Биография начинает выглядеть как бы форсированием болота прыжками по кочкам, я отлично это понимаю, но иначе не умею, а дальше прыжки становятся все длиннее, потому что вспоминать все скучнее – тот, о ком я пишу, все больше сливается со мной самим, я не вызываю у себя такого жгучего интереса, а писать о других так коротко – почти предательство. В начале 80-х в Монреаль прибыл Бахыт. Я тогда преподавал в небольшом пенсильванском колледже, но сумел выпросить короткий отпуск и ринулся ему навстречу. В ходе взаимных возлияний и реминисценций он сообщил мне печальную новость: у Карла Проффера обнаружили рак. Потом было экспериментальное лечение, слабая надежда на ремиссию, но смерть отговорить не сумели. Карлу было сорок с небольшим. Я приехал в Энн Арбор на его поминки, затем приезжал на собственную защиту и еще через несколько лет, уже из Европы, повидать Эллендею и кое-кого из профессуры, в особенности Эрвина Тайтуника, хозяина замечательного англо-русского поэтического салона для студентов и аспирантов – он был специалист по русскому XVIII веку, перевел на английский пушкинского «Царя Никиту» и даже писал стихи по-русски под псевдонимом «Тит Одинцов», их можно прочитать в антологии «Голубая лагуна» Кости Кузьминского. Тайтуника мы, завсегдатаи его салона, называли Тай, его впоследствии унесла от нас лейкемия.

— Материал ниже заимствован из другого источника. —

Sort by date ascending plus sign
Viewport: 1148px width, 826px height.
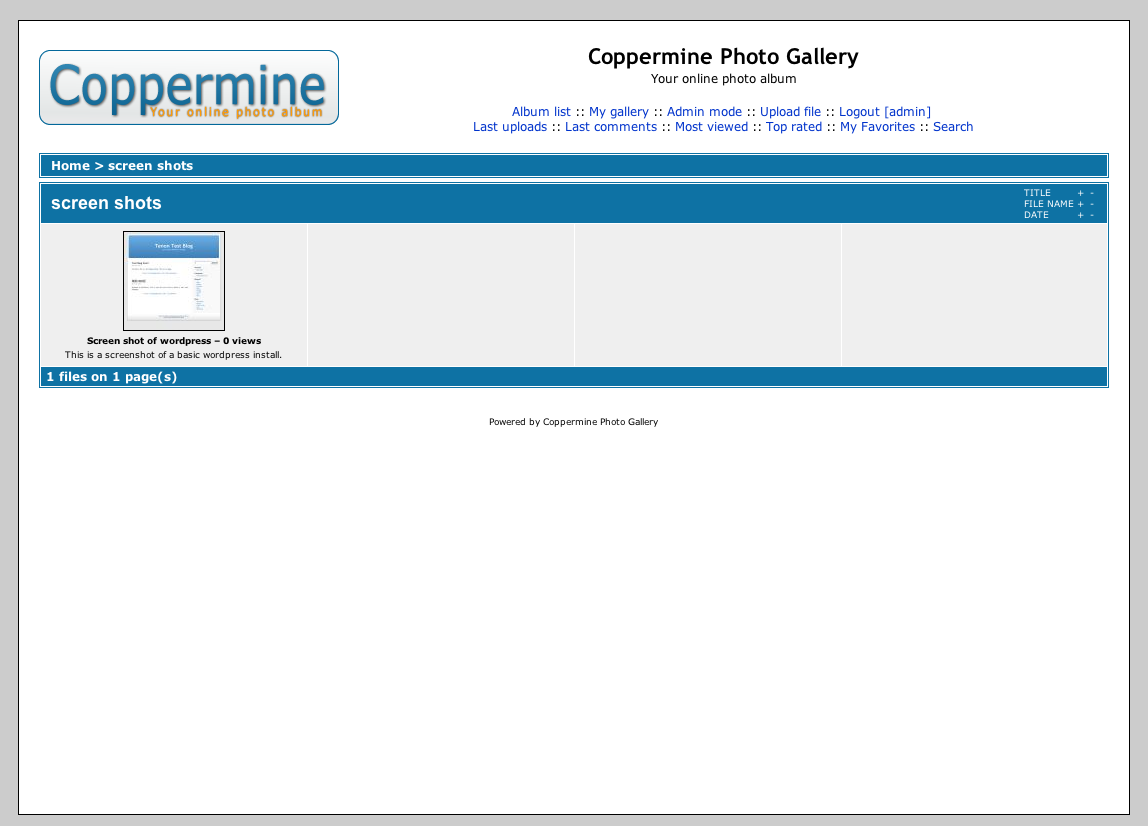1080,215
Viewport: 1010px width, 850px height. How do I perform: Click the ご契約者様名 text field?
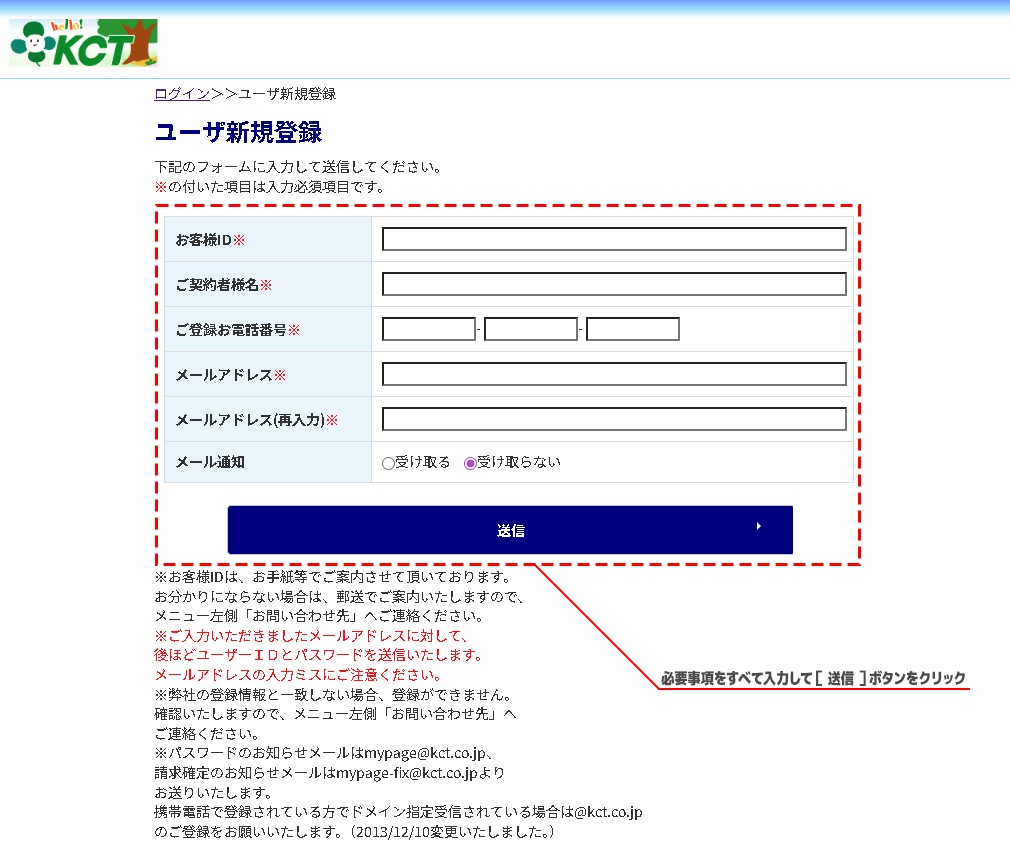614,284
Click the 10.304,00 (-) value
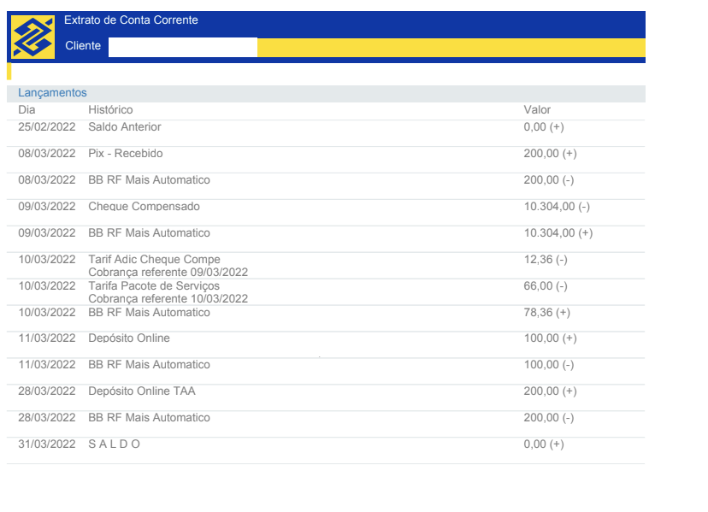This screenshot has height=512, width=708. point(557,206)
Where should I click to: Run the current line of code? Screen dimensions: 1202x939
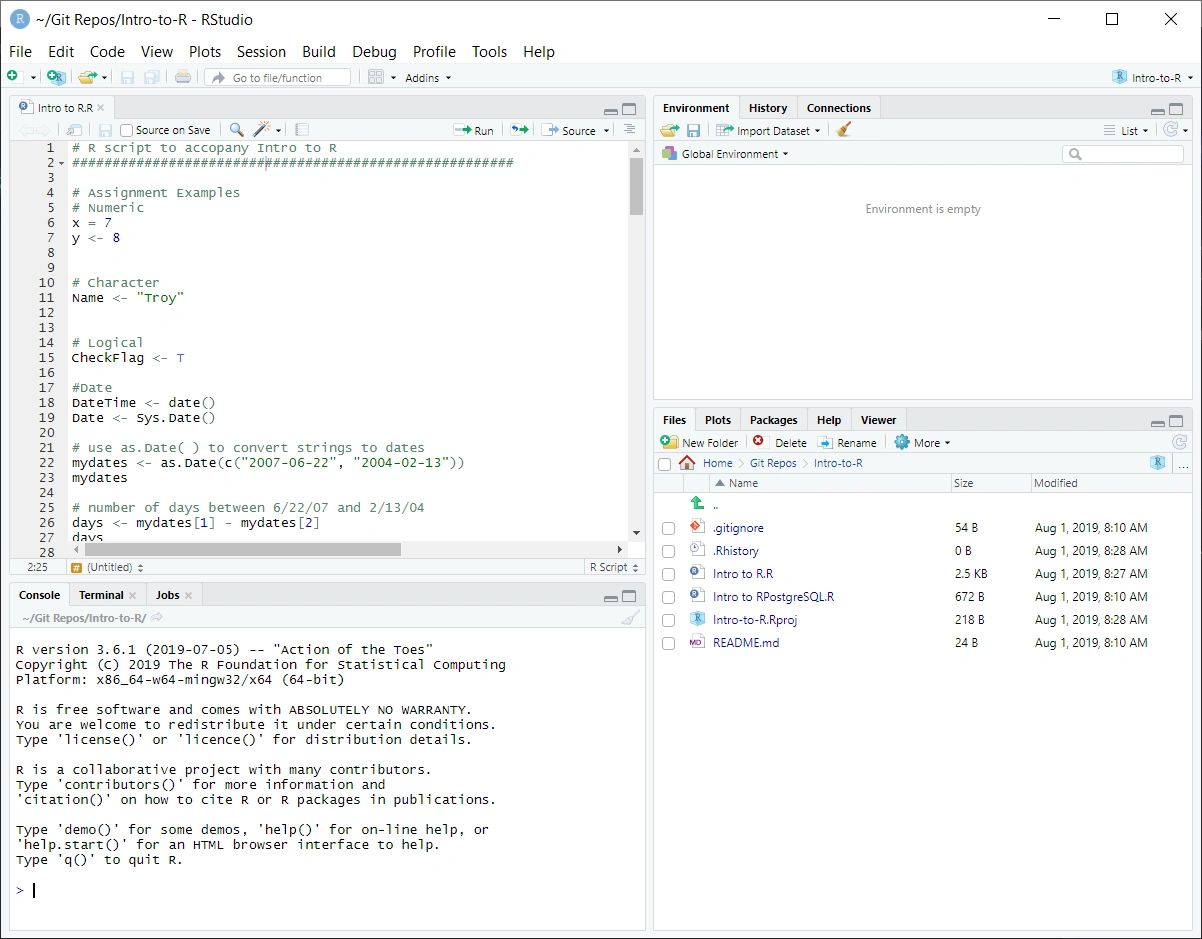474,128
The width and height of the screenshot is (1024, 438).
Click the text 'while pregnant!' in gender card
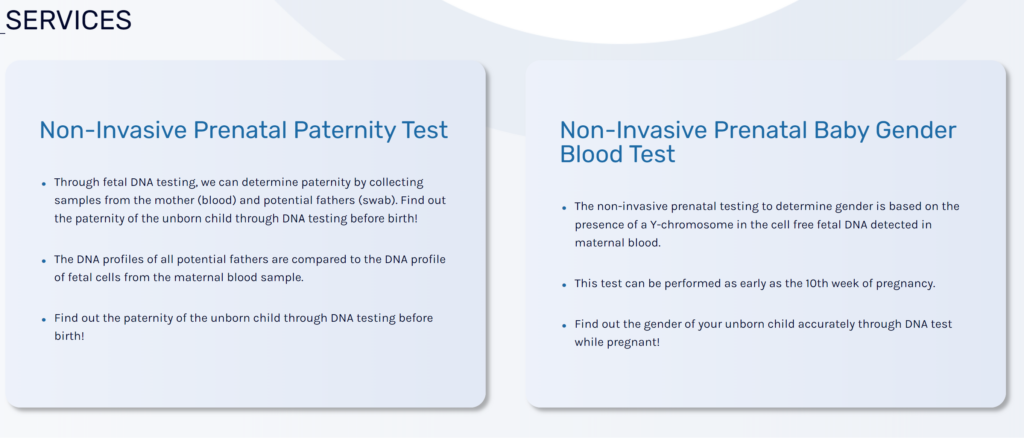pyautogui.click(x=617, y=341)
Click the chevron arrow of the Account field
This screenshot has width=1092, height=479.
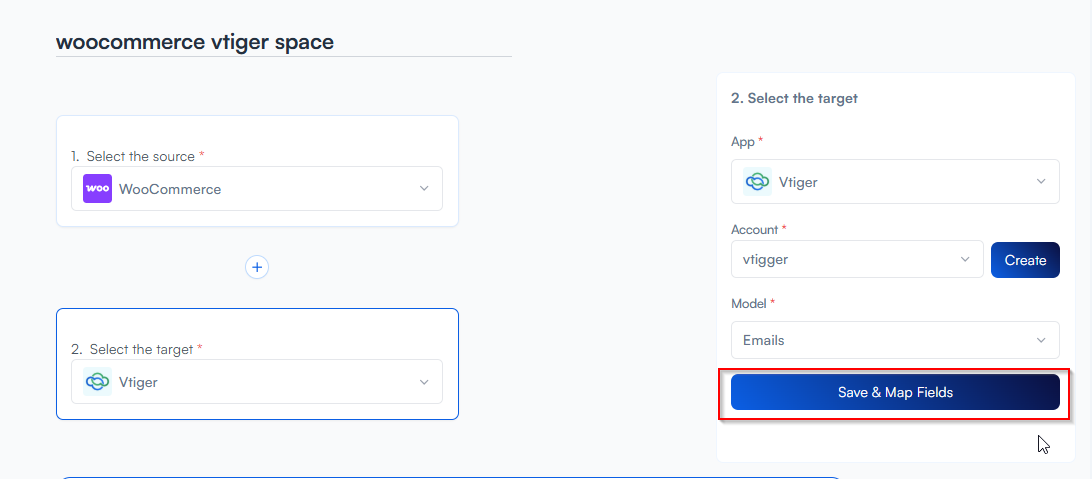coord(965,259)
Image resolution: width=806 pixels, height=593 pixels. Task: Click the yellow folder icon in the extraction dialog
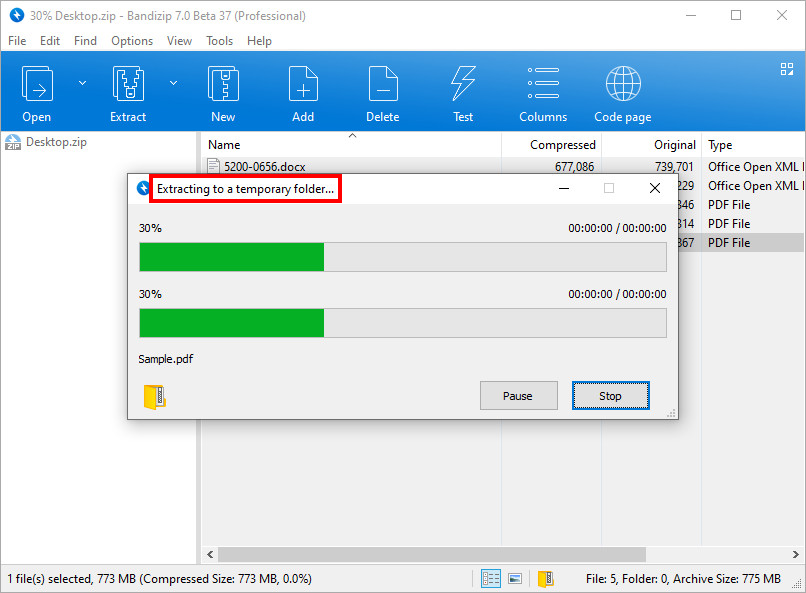154,397
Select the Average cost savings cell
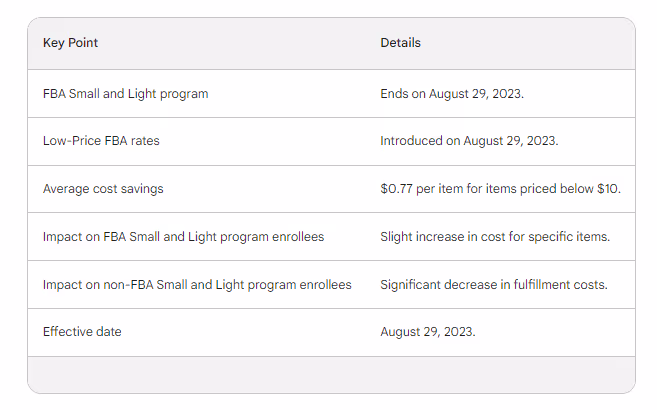Screen dimensions: 657x410 103,189
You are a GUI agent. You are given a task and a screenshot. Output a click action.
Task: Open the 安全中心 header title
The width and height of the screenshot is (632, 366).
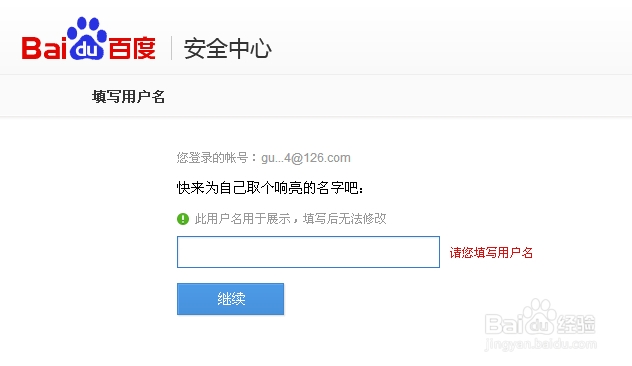point(228,49)
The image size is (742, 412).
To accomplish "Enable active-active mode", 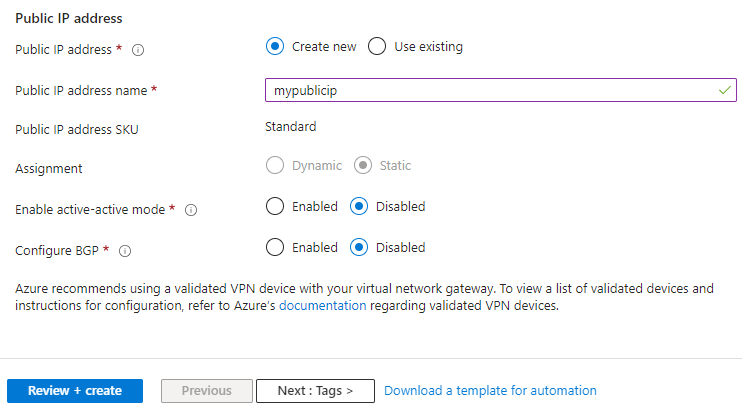I will click(x=275, y=207).
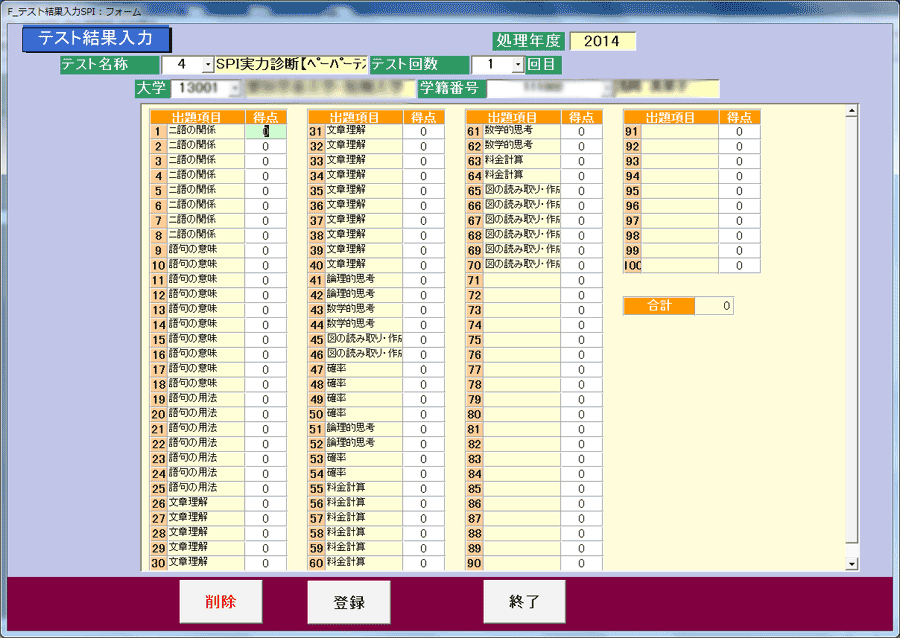Click the score field for question 1

click(265, 131)
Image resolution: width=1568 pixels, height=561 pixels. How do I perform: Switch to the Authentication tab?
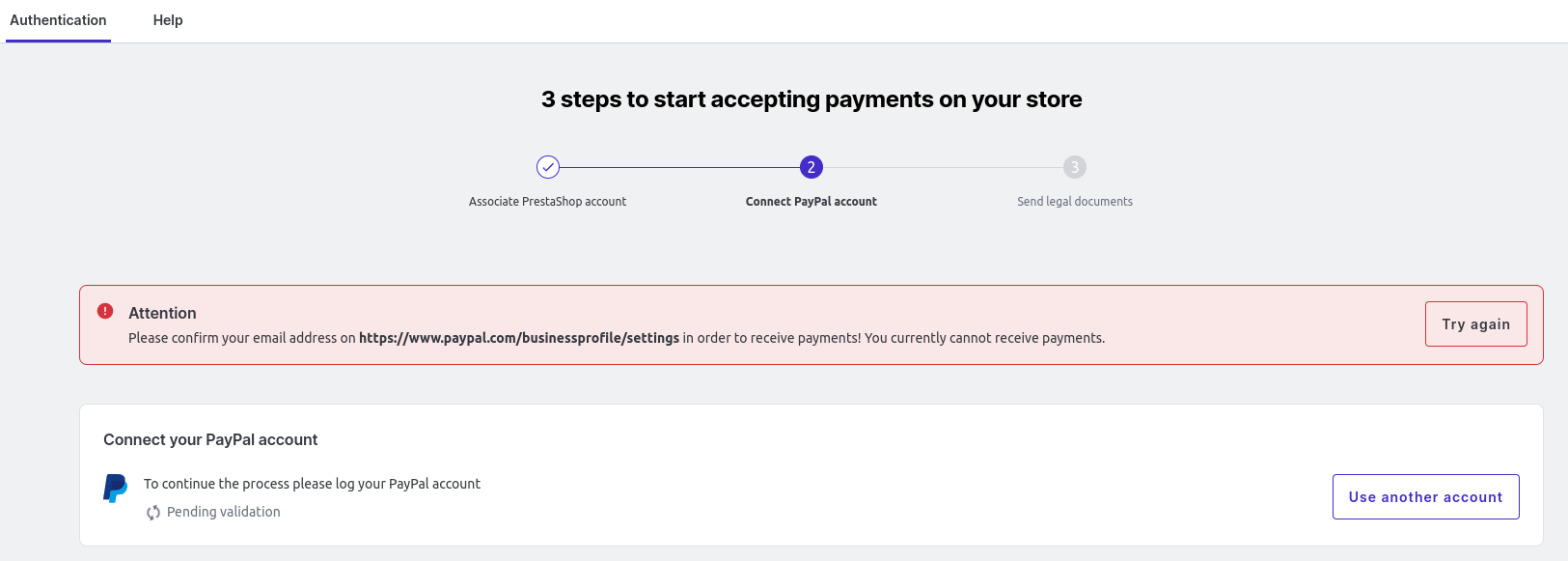tap(58, 20)
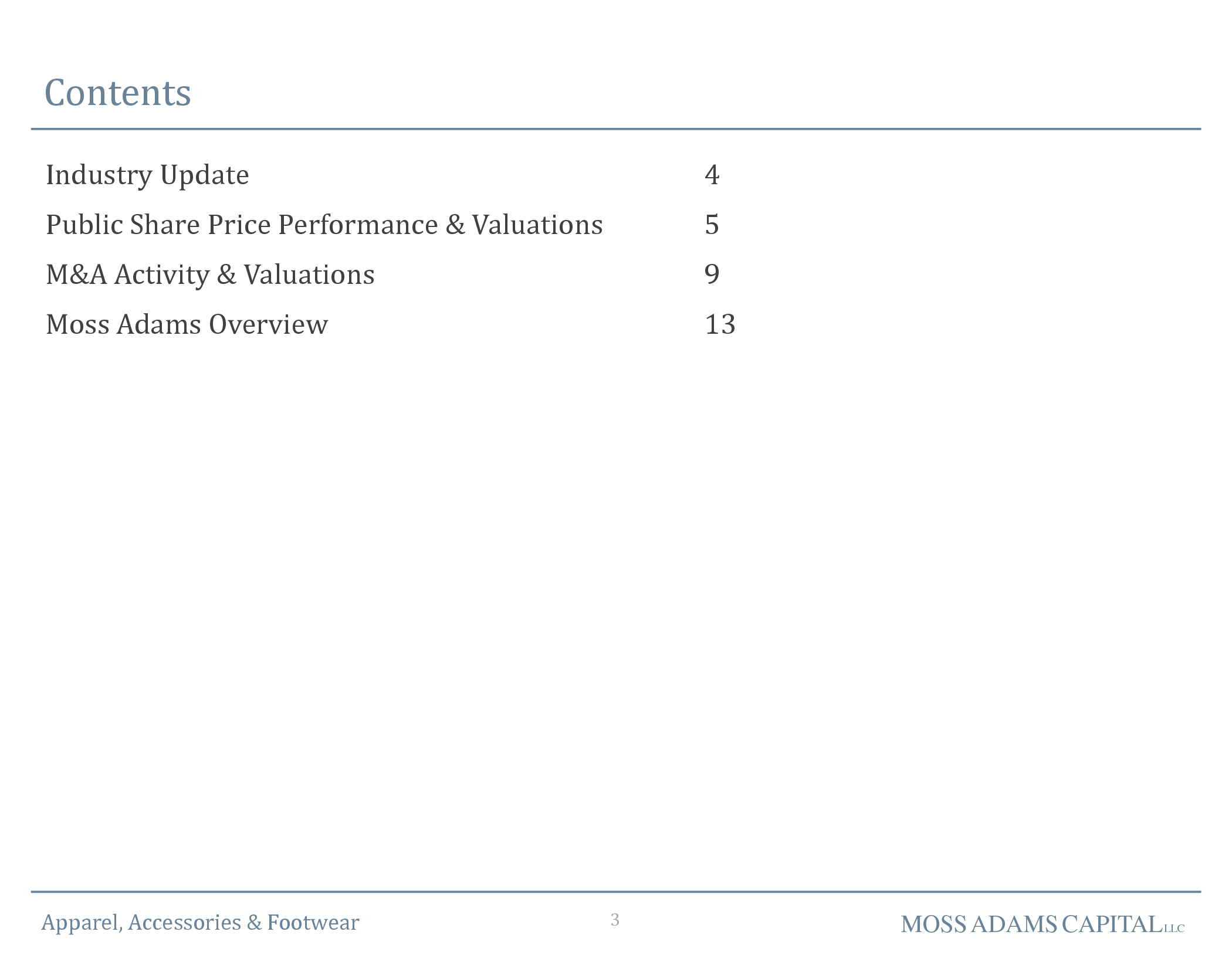
Task: Click the horizontal rule under Contents heading
Action: tap(616, 129)
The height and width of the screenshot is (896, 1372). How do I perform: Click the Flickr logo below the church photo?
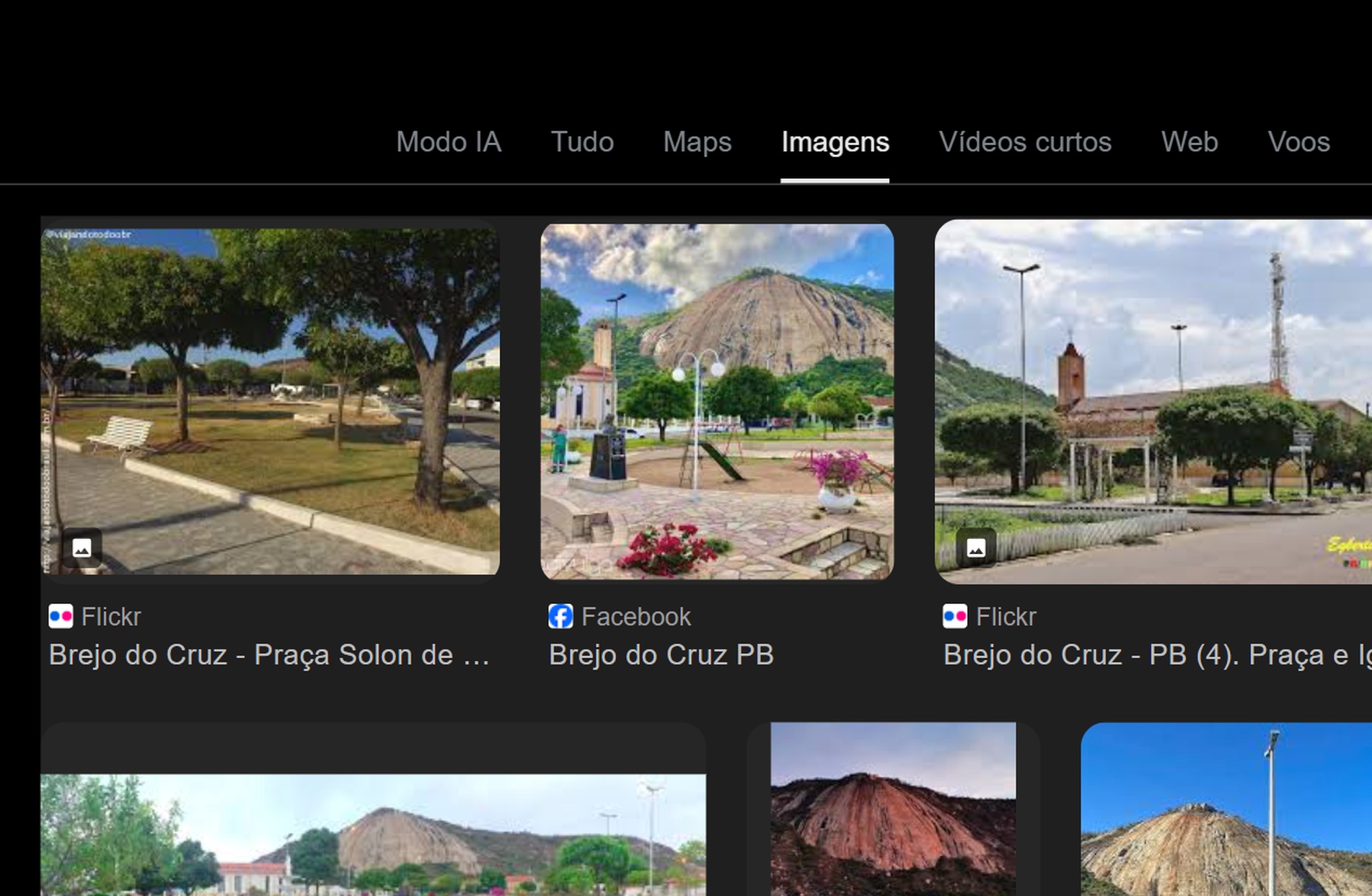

В какой-то мере недолгие годы, проведенные в аспирантуре, стали для меня рецидивом безответственного детского рая и сбили с курса на адаптацию, хотя и в меньшей степени, чем это сделали раньше мушкетеры «Московского времени»: та же эйфория и беззаботное отодвигание непонятного будущего, к тому же новый комплект друзей, хотя и не такой долговечный, как первоначальный. Карла я потерял, с Бродским контакт не задался, потому что я не мог принять его вступительных условий. Тепло вспоминаю Лешу Лосева (старше меня на год в мичиганской аспирантуре), но встречи были слишком редкими. С Сашей Соколовым до сих пор видимся раз в три-пять лет в самых неожиданных точках планеты.

Я долго не понимал, что будущее – это сейчас, а когда опомнился, оказалось, что оно уже прошло.

Вспоминать места работы незачем, работы были у всех. После Пенсильвании был Вашингтон, потом Мюнхен, Прага, опять Вашингтон, а теперь опять, и, видимо, насовсем Нью-Йорк, эллипс замыкается, только вот Москва попадает в него лишь эпизодами, теперь все реже.

На этом пути со мной произошла странная вещь: я прекратил писать стихи – на семнадцать лет, хотя в течение этих лет был уверен, что навсегда. Вопросы о том, почему я это сделал и почему потом все же вернулся к стихотворной практике, всегда ставили меня в тупик. Не то чтобы у меня не было на них ответов – наоборот, ответов было слишком много, и все вполне правдоподобные, но вот это как раз и вызывало подозрение. Последний, который я дал, когда меня спровоцировали написать то, что вы, видимо, сейчас читаете, сводился к тому, что я перестал ощущать русскоязычную аудиторию, а затем она вернулась – отчасти живьем, в связи с поездками и выступлениями в России и на поэтических фестивалях, но большей частью благодаря Интернету, о чем я еще пару слов скажу.